**Tasks to carry out:**
**A)** Set down the part of the Charlotte Kerr biography below, starting with "German actress, filmmaker" and going on through "International Film Festival.", word for word.
**B)** In the Charlotte Kerr biography below, turn the paragraph that opens "In 1983, during the filming" into a short list that keeps its main facts.

**Reading passage:**
- Born: 29 May 1927 Frankfurt am Main, Hesse, Germany
- Died: 28 December 2011 (aged 84) Bern, Switzerland
- Occupations: film director, film producer, actress, writer, and journalist
- Spouses: ; Harry R. Sokal ​(before 1979)​ ; Friedrich Dürrenmatt ​ ​(m. 1984; died 1990)​

= Charlotte Kerr =

German actress, filmmaker

Charlotte Kerr (29 May 1927 – 28 December 2011) was a German director, film producer, actress, writer and journalist.

She first performed on stage in Fritz Kortner’s version of Schiller's Don Carlos in 1951. She became well known for her television role as commander of the spaceship Hydra in the Raumpatrouille series and for her appearances in the films of Rainer Erler, including Fleisch (1979).

In 1971, she was a member of the jury at the 21st Berlin International Film Festival.

In 1983, during the filming of a film about the Greek minister Melina Mercouri, Kerr met the Swiss poet Friedrich Dürrenmatt. They became close after discussing his latest play Achterloo and were married in 1984. The two collaborated on the film Portrait eines Planeten and the play Rollenspiele. Dürrenmatt died in 1990. Her autobiography, Die Frau im roten Mantel, discussed her life with the writer. In 2000, her Centre Dürrenmatt was opened in Neuchâtel.

**Given records:**
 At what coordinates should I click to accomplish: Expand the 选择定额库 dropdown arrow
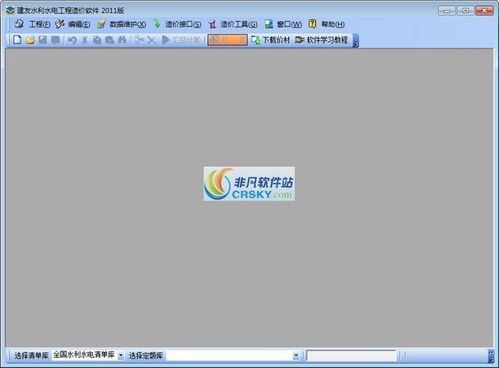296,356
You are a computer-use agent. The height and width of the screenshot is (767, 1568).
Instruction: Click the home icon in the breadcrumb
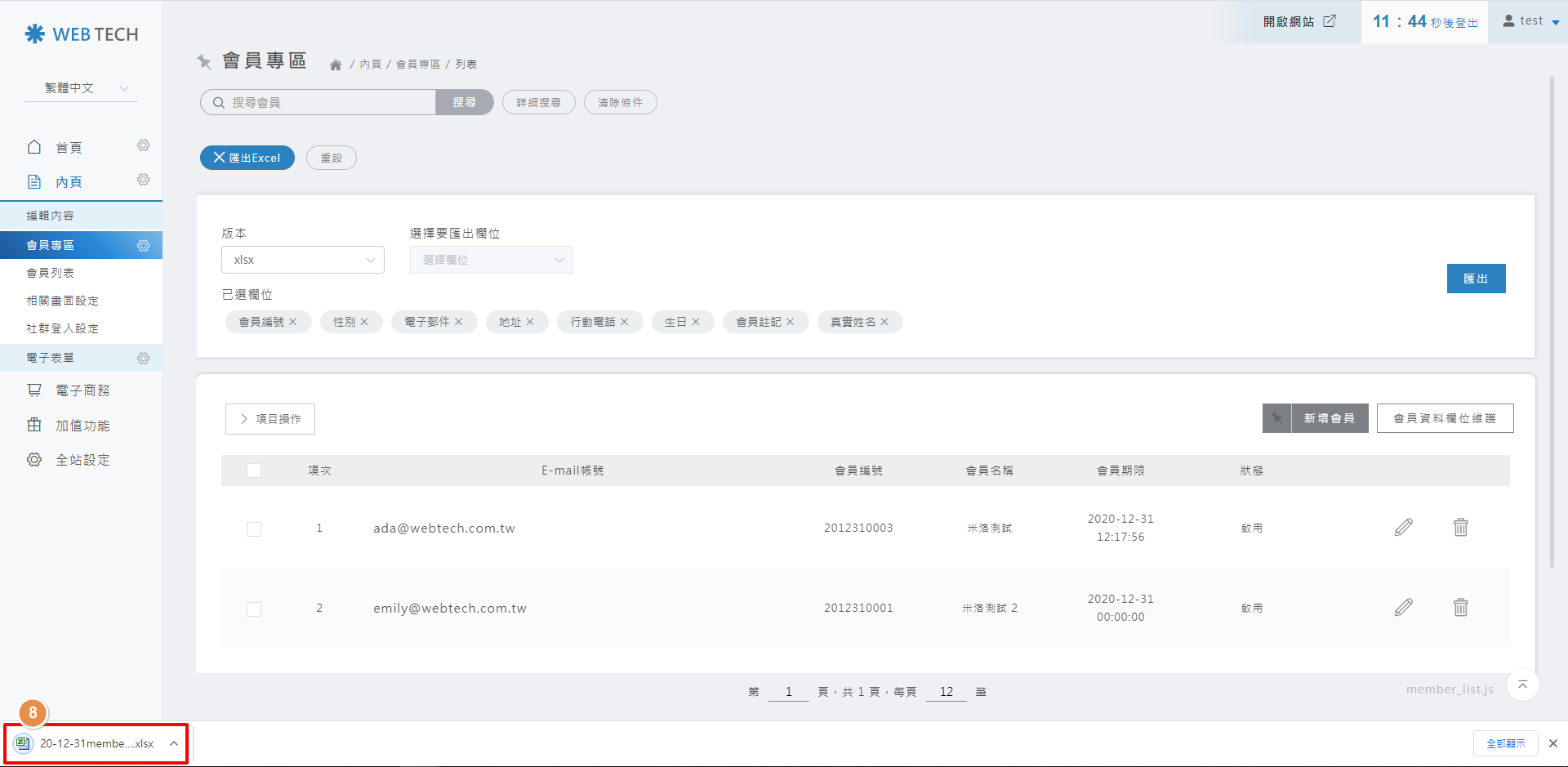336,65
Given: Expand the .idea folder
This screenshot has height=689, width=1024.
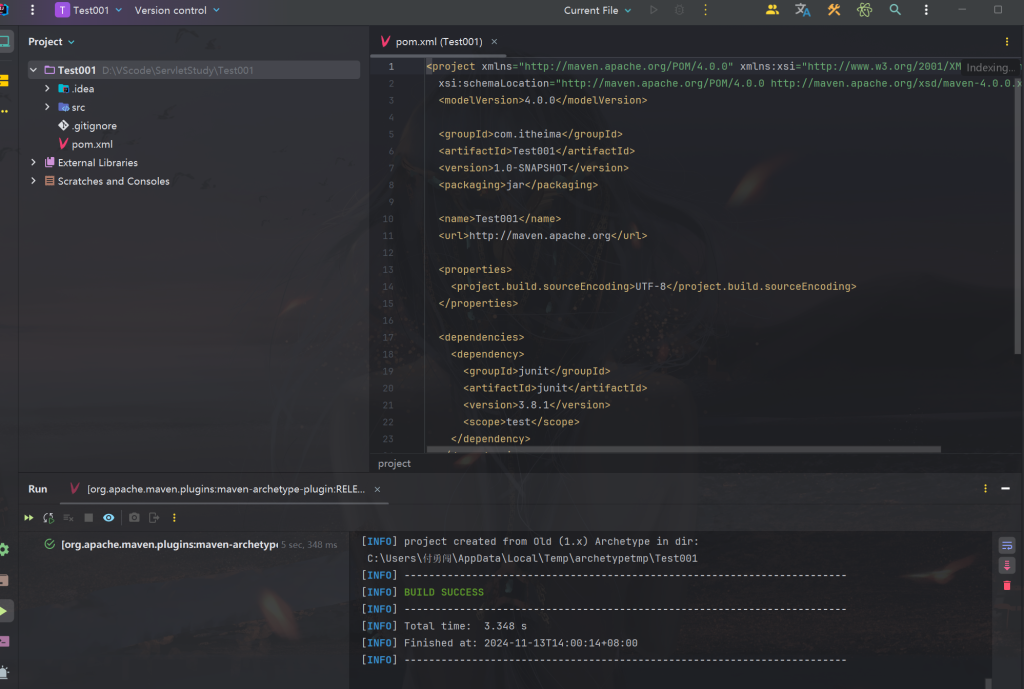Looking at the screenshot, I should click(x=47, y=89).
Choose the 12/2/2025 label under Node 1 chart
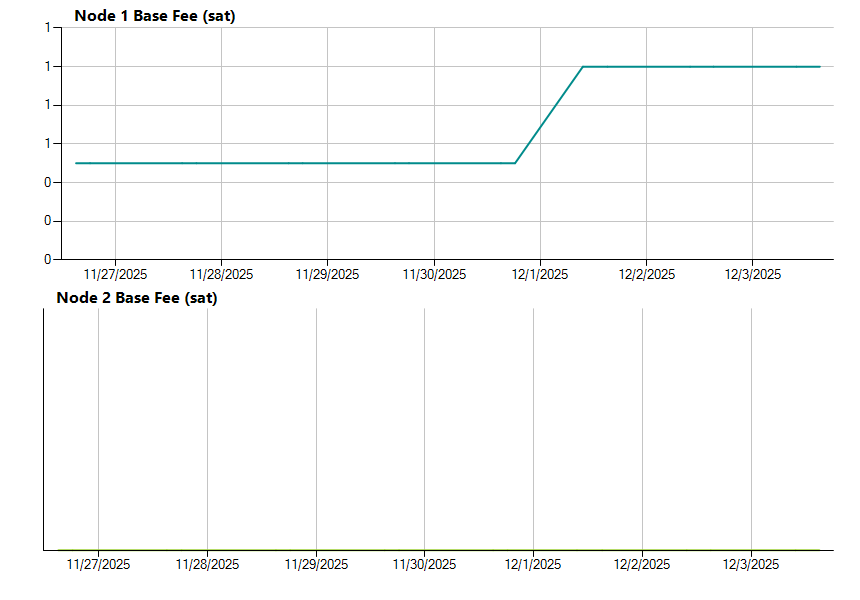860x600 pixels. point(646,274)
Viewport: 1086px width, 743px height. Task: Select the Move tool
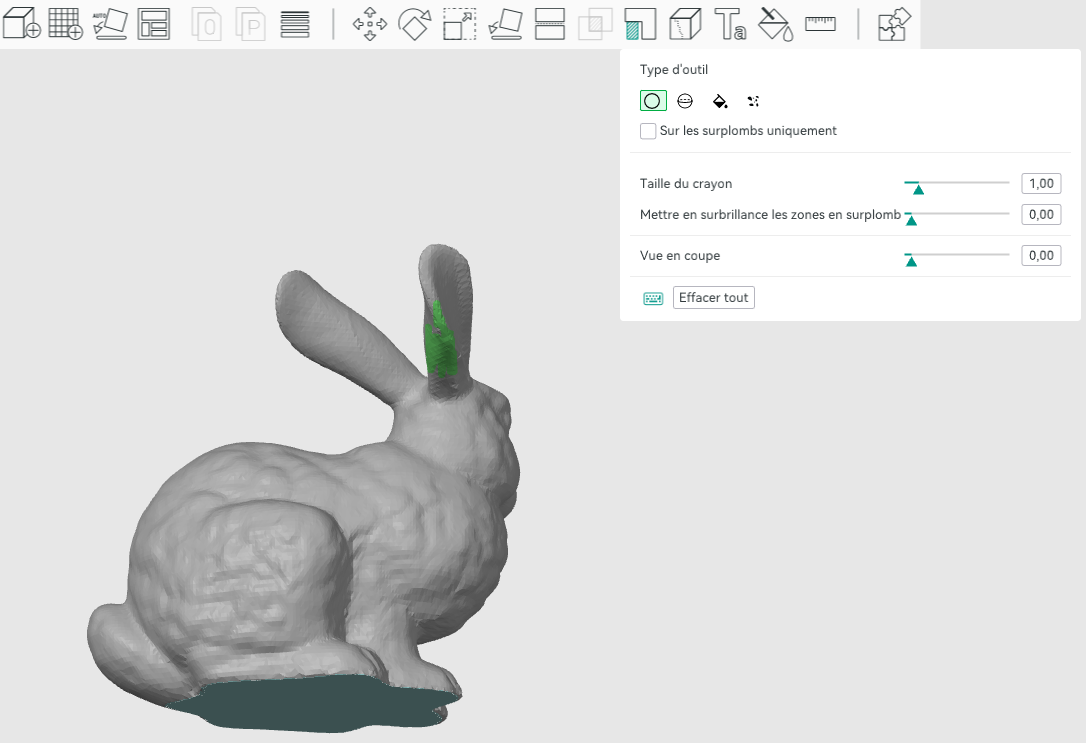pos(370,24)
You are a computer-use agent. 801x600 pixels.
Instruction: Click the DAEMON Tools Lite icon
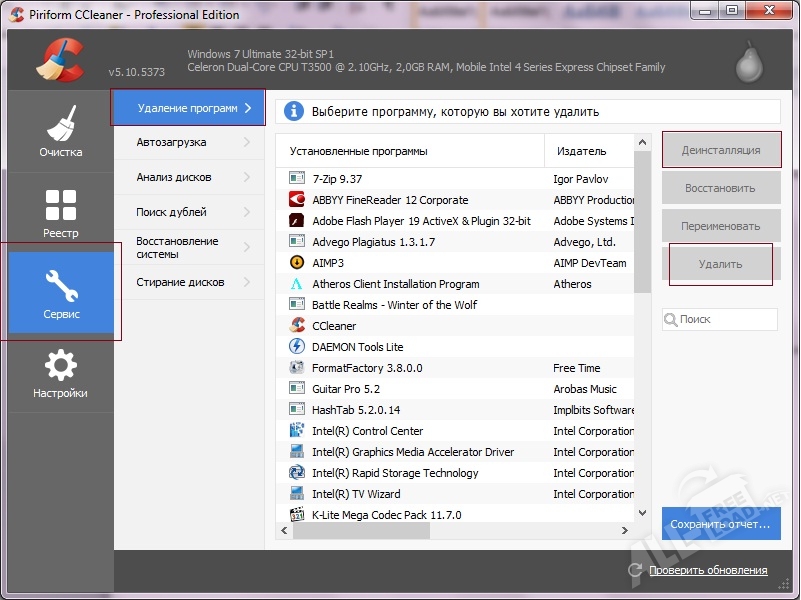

**Replies:**
**A)**
German actress, filmmaker

Charlotte Kerr (29 May 1927 – 28 December 2011) was a German director, film producer, actress, writer and journalist.

She first performed on stage in Fritz Kortner’s version of Schiller's Don Carlos in 1951. She became well known for her television role as commander of the spaceship Hydra in the Raumpatrouille series and for her appearances in the films of Rainer Erler, including Fleisch (1979).

In 1971, she was a member of the jury at the 21st Berlin International Film Festival.

**B)**
- 1983: While filming a movie about Greek minister Melina Mercouri, Kerr met Swiss poet Friedrich Dürrenmatt.
- They grew close after talking about his latest play, Achterloo.
- 1984: They married.
- They worked together on the film Portrait eines Planeten and the play Rollenspiele.
- 1990: Dürrenmatt died.
- Her autobiography, Die Frau im roten Mantel, covered her life with him.
- 2000: Her Centre Dürrenmatt opened in Neuchâtel.